O padrão brasileiro de medição de autonomia de veículos elétricos, o PBEV, do Inmetro, é considerado o mais conservador entre os principais ciclos de testes utilizados no mundo. De acordo com especialistas, esse padrão costuma indicar uma faixa de alcance que pode ser até 30% abaixo do que o carro realmente consegue percorrer na prática.
A avaliação foi feita por Clemente Gauer, coordenador do Grupo de Trabalho sobre Segurança e integrante do Conselho Diretor da ABVE (Associação Brasileira do Veículo Elétrico), em entrevista ao Podcast Canaltech. Gauer destaca que o mercado de elétricos no Brasil teve um crescimento de 26% em 2025, com 223,9 mil veículos eletrificados emplacados no ano, segundo a ABVE.
Ciclos de teste e suas implicações
Gauer explica que cada país adota um ciclo de testes com níveis distintos de exigência. O ciclo chinês é o mais otimista, testando em condições próximas ao ideal, enquanto o europeu (WLTP) é menos otimista, mas ainda assim tende a superar a realidade. O ciclo norte-americano (EPA) é o que mais se aproxima do uso cotidiano. Segundo Gauer, “se ele fala 300 quilômetros, você vai rodar 300 quilômetros”.

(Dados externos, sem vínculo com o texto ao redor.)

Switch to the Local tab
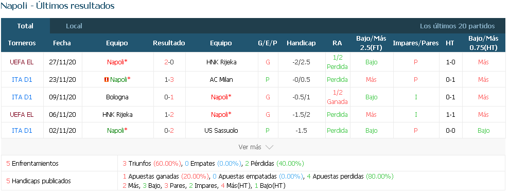 tap(74, 26)
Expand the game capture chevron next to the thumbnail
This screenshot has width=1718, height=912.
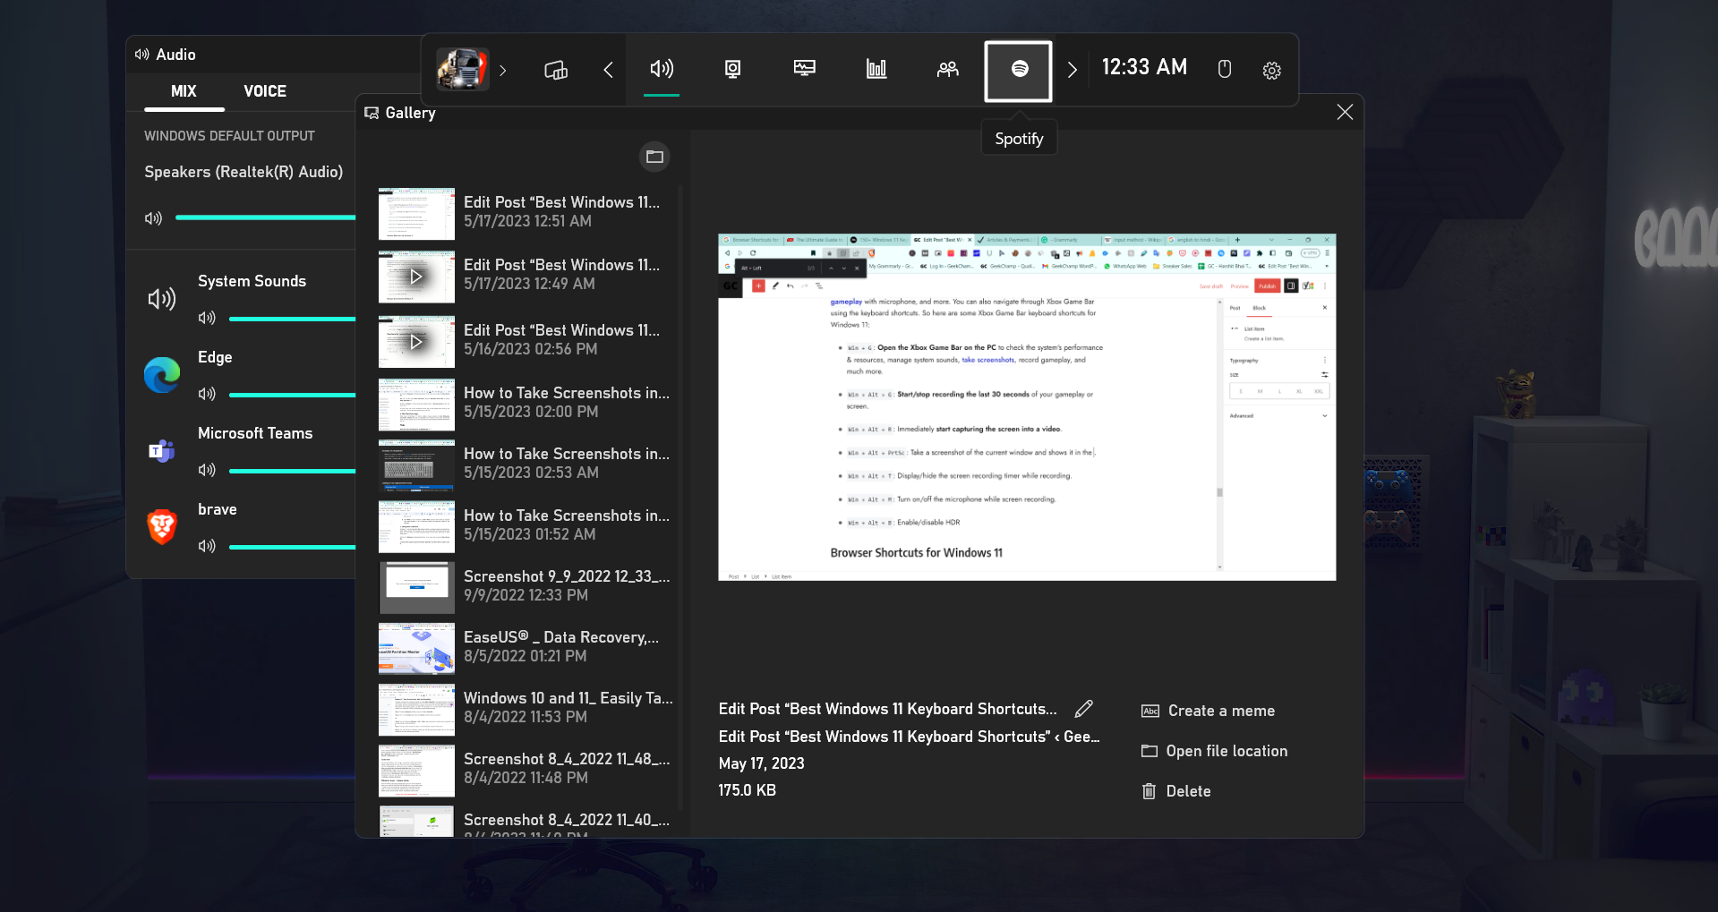click(x=502, y=71)
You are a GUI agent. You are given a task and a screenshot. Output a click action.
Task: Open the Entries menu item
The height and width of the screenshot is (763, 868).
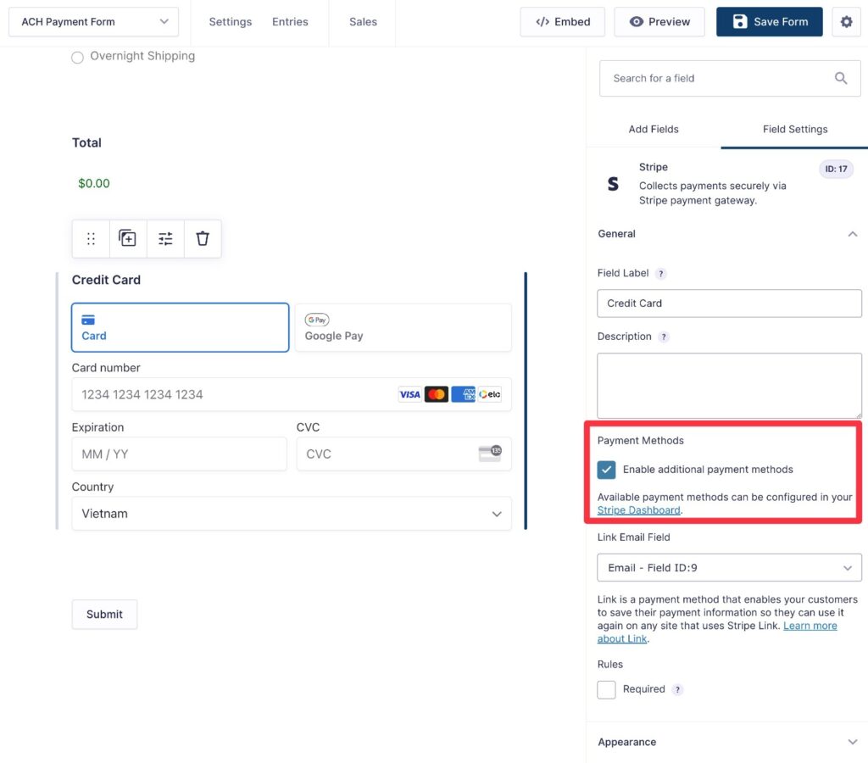click(x=291, y=22)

O PBEV aplica um fator de correção de 30% sobre os testes laboratoriais e, mesmo assim, é mais conservador do que o EPA, o que o especialista considera injusto para o setor. Ele alerta: “Imagina você consumidor: você vai a uma concessionária, tem a etiqueta no para-brisa do veículo, e você olha: esse carro vai rodar só 240 quilômetros. Mas você sabe que, na verdade, ele roda 320”.
Fatores que afetam a autonomia
Além dos ciclos de teste, Gauer detalha vários fatores que impactam a autonomia no dia a dia. O perfil do pneu é um dos mais subestimados; pneus com menor volume de borracha, frequentemente mais estéticos, consomem mais energia e podem reduzir a autonomia em até 20% em comparação com modelos mais “gordos”. Outros fatores, como pressão mal calibrada e vento contrário, têm um impacto de cerca de 5% cada.
Curiosamente, carros elétricos consomem mais energia na estrada do que na cidade, ao contrário dos veículos a combustão. Em baixa velocidade urbana, a resistência aerodinâmica é mínima, enquanto na rodovia, o arrasto aumenta proporcionalmente ao quadrado da velocidade. Quanto ao frio, Gauer menciona que, nas temperaturas típicas do Brasil, a perda é desprezível, em torno de 3 a 4 quilômetros.
A maioria dos modelos atuais já inclui bomba de calor, um sistema que recupera o calor ambiente para aquecer a cabine sem gerar energia com resistências elétricas, minimizando o impacto na autonomia.
Uso real e autonomia necessária
Gauer também contextualiza a autonomia necessária em relação ao uso real: o brasileiro percorre, em média, 35 quilômetros por dia. Praticamente todos os modelos disponíveis hoje conseguem fazer no mínimo 280 a 300 quilômetros com uma carga, o que, para a maioria dos motoristas, significa recarregar uma vez por semana ou menos.
Opinião
A diferença entre os dados do Inmetro e a realidade pode gerar confusão entre os consumidores, que precisam estar bem informados para fazer escolhas conscientes ao adquirir um veículo elétrico.